Sitting at the UN Criminal Court, Ugandan High Court Judge Lydia Mugambe, first appeared in the UK court on Thursday, faced charges of making a young Ugandan woman work as slaves while studying in Oxford.
49-year-old Mugambe defendant By bringing young female victims to the UK, they will “utilise her status” in the “most awful way” and use various forms of manipulation and intimidation to provide unpaid domestic services, including domestic chores and caring for Mugambe children.
The prosecutor says Mugambe Conspired Together with John Leonard Mugawa, then deputy high commissioner for Uganda, he secured the victims' entry into the UK. Mugambe is said to have tried to take the girl to London as a student, but when this didn't work, she traded the bounty with Mugawa to sponsor the girl as a domestic worker in his home. In exchange, Mugambe has pledged to speak to the judge who is primarily concerned with legal action involving Mugawa.
The charges filed against Mugambe said her intention was to promote the victim's trip “in light of her being exploited” for mandatory labor. After she was accepted into the UK, Mugambe was said to have effectively transformed her into an indentured servant by using threats and deceptions to prevent her from finding beneficial employment and by doing unpaid household chores until “debt” to Mugambe was “repaid” to bring her to London.
The police have become I was involved February 2023, after a particularly bitter discussion between Mugambe and the victims. Video of the police bodycam captured Mugambe, claiming that the victims were satisfied with their arrangement.
“I think it's one of two things. She wants to work more. This is what happens when they come and they're excited about the pound and then want to work far more than the conditions they came, so that's what she wants,” Mugambe told police to explain the victim's complaints against her.
The distraught victim was stuffing hers while police were talking to Mugambe. The victim said she had effectively been detained inmates at her home since her arrival in July 2022. She was forbidden by a judge through forced services to leave until she paid off her “travel debt.”
Additional charges have been levelled against Mugambe for attempting to blackmail the victim and threaten her to withdraw all complaints against her. Mugambe is said to have asked her fellow co-conspirators to pressure the victim's pastor to drop the case about two weeks before she went to court.
Police told Oxford Crown Court that Mugambe had falsely insisted “diplomatic immunity” when he warned him not to attempt to blackmail the victim. She also falsely claimed that she could not be arrested because of her diplomatic immunity.

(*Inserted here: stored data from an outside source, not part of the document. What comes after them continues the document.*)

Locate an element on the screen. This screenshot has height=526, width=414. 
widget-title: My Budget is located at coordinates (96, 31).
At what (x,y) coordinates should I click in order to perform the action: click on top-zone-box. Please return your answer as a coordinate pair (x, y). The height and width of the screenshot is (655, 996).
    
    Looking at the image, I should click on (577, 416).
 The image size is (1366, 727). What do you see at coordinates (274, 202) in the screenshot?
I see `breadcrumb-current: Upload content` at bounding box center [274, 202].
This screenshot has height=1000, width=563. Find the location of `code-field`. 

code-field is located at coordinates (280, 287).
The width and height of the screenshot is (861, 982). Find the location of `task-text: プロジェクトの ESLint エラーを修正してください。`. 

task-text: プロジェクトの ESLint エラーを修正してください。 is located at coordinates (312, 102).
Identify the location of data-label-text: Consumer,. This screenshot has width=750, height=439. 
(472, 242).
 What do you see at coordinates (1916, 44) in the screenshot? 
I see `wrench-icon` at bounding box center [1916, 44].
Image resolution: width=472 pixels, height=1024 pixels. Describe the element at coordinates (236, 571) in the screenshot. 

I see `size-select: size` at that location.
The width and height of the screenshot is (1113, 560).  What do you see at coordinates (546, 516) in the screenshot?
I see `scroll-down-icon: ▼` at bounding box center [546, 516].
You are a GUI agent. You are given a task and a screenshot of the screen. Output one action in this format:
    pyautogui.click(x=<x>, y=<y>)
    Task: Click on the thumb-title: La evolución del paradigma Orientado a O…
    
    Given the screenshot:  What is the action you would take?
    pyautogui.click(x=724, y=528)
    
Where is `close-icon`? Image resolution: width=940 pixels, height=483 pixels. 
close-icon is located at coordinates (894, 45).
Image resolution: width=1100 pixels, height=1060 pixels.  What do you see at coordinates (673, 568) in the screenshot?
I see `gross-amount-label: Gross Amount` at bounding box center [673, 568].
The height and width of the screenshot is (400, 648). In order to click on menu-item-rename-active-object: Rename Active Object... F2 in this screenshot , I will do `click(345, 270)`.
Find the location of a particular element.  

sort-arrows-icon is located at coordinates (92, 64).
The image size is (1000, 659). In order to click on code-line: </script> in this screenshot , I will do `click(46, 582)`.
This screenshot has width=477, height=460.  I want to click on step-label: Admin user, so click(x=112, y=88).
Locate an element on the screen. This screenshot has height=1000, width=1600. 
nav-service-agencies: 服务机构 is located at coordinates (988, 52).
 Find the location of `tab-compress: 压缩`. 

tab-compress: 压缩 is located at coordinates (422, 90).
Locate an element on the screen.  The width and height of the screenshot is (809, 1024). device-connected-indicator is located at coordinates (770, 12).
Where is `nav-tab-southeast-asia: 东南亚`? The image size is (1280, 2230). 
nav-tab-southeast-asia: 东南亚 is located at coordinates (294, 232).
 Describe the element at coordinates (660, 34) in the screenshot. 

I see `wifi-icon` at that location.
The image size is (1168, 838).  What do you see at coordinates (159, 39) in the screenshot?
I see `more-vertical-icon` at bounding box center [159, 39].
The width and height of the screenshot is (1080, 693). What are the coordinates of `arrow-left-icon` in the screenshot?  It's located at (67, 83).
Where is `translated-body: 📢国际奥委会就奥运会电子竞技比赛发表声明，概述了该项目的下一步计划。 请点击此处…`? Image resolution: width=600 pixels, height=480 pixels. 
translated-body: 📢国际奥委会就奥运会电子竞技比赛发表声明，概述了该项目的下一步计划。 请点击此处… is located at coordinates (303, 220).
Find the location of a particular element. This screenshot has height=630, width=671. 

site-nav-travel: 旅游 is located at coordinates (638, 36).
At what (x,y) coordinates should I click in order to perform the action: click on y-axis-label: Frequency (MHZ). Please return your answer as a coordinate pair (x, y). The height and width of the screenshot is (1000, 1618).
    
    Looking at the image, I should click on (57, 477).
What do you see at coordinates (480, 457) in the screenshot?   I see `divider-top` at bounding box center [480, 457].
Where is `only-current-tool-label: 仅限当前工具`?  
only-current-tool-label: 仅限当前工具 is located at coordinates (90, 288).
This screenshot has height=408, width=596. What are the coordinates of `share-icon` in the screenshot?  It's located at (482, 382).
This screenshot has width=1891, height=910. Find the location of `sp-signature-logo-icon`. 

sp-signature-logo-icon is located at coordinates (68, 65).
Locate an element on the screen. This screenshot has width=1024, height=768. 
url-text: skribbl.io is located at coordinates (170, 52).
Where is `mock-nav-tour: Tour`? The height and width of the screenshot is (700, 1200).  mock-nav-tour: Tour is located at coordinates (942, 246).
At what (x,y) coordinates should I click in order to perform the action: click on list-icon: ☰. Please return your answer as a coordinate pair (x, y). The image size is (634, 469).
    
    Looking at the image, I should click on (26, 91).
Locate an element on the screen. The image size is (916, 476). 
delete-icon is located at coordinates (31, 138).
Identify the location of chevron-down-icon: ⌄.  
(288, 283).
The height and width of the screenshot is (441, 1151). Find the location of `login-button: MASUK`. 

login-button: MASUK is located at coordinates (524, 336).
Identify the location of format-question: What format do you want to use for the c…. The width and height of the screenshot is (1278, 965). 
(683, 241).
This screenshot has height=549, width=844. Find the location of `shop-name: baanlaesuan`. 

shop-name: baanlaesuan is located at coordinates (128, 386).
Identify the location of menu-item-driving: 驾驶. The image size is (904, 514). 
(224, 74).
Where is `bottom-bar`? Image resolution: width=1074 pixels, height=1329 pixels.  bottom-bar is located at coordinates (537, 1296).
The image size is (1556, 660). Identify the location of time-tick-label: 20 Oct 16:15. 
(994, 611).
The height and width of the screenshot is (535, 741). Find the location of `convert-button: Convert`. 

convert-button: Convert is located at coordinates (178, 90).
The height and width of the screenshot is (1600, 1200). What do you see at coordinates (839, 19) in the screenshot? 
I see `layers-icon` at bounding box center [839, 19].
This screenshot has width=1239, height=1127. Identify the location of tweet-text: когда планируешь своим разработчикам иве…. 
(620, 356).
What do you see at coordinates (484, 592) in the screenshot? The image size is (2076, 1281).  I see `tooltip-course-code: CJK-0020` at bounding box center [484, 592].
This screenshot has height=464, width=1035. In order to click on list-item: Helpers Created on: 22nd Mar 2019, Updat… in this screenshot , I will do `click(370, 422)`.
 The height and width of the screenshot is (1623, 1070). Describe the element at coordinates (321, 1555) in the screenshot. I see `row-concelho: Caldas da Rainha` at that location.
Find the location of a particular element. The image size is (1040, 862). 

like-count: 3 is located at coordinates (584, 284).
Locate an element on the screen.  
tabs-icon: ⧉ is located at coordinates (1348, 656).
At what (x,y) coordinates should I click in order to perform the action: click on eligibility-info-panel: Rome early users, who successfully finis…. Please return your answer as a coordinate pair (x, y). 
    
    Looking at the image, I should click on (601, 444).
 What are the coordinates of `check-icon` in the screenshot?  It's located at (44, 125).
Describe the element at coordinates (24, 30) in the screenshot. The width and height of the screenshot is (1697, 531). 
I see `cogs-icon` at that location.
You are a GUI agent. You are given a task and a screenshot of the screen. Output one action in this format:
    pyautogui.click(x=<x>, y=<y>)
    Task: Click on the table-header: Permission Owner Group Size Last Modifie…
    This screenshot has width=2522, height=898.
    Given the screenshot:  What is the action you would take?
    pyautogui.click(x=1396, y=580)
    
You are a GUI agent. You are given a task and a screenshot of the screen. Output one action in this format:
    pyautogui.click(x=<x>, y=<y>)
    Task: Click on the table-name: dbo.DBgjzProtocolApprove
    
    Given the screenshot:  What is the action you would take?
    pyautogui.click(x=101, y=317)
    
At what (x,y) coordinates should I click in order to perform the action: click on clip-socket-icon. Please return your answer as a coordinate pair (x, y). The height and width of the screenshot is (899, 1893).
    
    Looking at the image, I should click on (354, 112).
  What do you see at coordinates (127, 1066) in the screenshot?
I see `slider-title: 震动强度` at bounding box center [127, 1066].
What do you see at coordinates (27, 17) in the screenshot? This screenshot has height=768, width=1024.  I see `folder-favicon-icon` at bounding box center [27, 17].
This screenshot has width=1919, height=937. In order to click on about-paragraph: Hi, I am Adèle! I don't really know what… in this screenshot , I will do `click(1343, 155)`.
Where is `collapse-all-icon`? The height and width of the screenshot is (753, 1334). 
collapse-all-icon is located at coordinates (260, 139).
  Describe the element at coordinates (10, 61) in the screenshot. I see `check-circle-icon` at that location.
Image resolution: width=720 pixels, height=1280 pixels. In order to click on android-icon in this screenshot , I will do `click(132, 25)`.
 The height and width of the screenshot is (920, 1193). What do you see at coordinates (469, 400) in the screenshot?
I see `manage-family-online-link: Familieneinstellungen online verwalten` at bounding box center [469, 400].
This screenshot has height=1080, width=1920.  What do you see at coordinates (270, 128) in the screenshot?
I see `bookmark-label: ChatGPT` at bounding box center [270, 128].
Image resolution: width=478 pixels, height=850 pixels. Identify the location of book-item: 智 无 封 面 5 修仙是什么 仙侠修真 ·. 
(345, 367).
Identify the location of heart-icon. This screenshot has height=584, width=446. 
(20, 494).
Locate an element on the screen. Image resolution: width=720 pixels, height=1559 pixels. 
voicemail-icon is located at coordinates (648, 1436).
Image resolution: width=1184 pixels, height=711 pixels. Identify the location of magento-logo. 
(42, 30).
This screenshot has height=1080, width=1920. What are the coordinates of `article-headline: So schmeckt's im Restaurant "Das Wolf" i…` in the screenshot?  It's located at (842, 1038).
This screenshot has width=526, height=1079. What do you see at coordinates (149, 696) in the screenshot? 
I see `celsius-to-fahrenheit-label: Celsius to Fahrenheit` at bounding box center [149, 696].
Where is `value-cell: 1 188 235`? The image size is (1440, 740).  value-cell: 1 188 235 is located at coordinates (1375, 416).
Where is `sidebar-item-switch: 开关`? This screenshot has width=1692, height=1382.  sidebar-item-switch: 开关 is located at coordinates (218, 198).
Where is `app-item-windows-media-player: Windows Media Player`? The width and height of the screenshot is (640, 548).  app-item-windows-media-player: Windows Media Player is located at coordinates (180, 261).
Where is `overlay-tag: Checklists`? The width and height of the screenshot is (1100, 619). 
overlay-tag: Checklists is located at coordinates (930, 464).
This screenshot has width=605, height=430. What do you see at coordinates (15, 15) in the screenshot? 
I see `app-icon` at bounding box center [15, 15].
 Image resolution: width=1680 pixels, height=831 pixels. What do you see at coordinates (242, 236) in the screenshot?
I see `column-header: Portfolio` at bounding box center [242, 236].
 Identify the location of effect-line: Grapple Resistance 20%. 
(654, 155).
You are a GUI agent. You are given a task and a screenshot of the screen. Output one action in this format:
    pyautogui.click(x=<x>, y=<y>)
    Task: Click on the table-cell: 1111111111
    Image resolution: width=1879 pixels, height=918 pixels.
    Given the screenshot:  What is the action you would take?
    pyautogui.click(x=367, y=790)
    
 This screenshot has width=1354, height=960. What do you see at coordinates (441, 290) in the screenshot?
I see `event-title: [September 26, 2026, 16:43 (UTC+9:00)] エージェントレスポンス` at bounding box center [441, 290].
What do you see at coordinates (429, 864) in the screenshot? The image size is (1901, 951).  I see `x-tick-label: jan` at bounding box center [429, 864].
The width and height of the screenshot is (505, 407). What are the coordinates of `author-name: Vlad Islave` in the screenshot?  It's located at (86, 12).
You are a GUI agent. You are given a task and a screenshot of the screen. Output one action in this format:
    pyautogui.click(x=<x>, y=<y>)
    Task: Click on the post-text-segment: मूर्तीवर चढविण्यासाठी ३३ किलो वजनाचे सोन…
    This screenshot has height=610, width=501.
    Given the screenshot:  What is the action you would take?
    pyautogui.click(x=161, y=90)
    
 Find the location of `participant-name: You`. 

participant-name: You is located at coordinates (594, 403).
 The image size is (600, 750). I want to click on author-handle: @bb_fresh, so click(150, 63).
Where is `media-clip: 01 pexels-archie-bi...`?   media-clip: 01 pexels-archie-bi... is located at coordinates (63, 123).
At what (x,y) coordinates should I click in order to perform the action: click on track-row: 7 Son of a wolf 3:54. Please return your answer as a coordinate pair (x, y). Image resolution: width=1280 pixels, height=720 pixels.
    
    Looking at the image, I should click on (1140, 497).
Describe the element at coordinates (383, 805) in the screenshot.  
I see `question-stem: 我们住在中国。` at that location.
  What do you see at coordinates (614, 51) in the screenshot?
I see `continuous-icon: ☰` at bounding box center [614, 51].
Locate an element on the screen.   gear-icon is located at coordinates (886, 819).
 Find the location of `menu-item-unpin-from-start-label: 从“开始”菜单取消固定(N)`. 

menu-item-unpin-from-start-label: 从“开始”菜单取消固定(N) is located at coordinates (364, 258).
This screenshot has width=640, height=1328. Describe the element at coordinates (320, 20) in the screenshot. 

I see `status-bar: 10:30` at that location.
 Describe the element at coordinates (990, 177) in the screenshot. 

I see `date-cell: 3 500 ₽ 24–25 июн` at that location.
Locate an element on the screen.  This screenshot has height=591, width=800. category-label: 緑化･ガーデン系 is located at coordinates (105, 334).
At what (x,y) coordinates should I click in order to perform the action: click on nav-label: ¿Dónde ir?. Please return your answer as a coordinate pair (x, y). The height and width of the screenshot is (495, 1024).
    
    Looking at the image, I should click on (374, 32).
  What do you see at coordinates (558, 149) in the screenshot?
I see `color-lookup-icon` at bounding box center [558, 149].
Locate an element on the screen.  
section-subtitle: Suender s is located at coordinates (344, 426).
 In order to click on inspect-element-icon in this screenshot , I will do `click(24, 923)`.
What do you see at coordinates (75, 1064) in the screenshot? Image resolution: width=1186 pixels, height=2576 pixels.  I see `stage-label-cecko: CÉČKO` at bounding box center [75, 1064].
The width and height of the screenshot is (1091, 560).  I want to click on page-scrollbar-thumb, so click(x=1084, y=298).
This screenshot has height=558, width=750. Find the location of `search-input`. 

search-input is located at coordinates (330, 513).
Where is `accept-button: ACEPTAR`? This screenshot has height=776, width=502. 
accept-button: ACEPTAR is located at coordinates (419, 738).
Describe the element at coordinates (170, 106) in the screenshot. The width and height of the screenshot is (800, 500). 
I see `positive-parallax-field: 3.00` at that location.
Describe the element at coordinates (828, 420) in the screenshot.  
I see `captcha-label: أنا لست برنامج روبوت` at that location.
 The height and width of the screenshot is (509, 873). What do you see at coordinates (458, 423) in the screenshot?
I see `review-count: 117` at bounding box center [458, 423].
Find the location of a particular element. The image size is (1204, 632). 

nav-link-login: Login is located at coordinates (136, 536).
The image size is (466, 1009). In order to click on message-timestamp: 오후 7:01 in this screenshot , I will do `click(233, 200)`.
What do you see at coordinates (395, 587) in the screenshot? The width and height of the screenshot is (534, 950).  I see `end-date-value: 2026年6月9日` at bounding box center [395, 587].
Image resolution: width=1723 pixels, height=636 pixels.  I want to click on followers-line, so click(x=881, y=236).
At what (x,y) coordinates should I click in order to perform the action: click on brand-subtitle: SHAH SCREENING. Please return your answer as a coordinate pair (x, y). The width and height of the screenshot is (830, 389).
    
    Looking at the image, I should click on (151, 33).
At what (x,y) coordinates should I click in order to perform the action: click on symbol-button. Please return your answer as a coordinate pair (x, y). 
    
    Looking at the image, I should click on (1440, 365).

Mugambe It was rejected All charges against her would have told the court that she had not withholded the victim's passport, not forcing her to do domestic services and allowed her to leave the house at any time. She said the victim had her own keys in the house and was unable to physically prevent her from leaving.
According to the international residual mechanism for her International Criminal Court profileMugambe has been a judge of the Uganda High Court since 2013 and was appointed to the United Nations Court in May 2023. She holds a law degree from universities in Uganda, South Africa and Sweden and is “currently a doctoral researcher at Oxford University.”
“Judge Mugambe is a member of several professional associations, including the International Association of Women's Judges, East Africa Magistrates Association, Uganda Women's Judges Association, Federal Magistrates and Judges Association, and the Oxford Human Rights Hub. She has presented and presented issues of human rights and child rights,” the United Nations noted.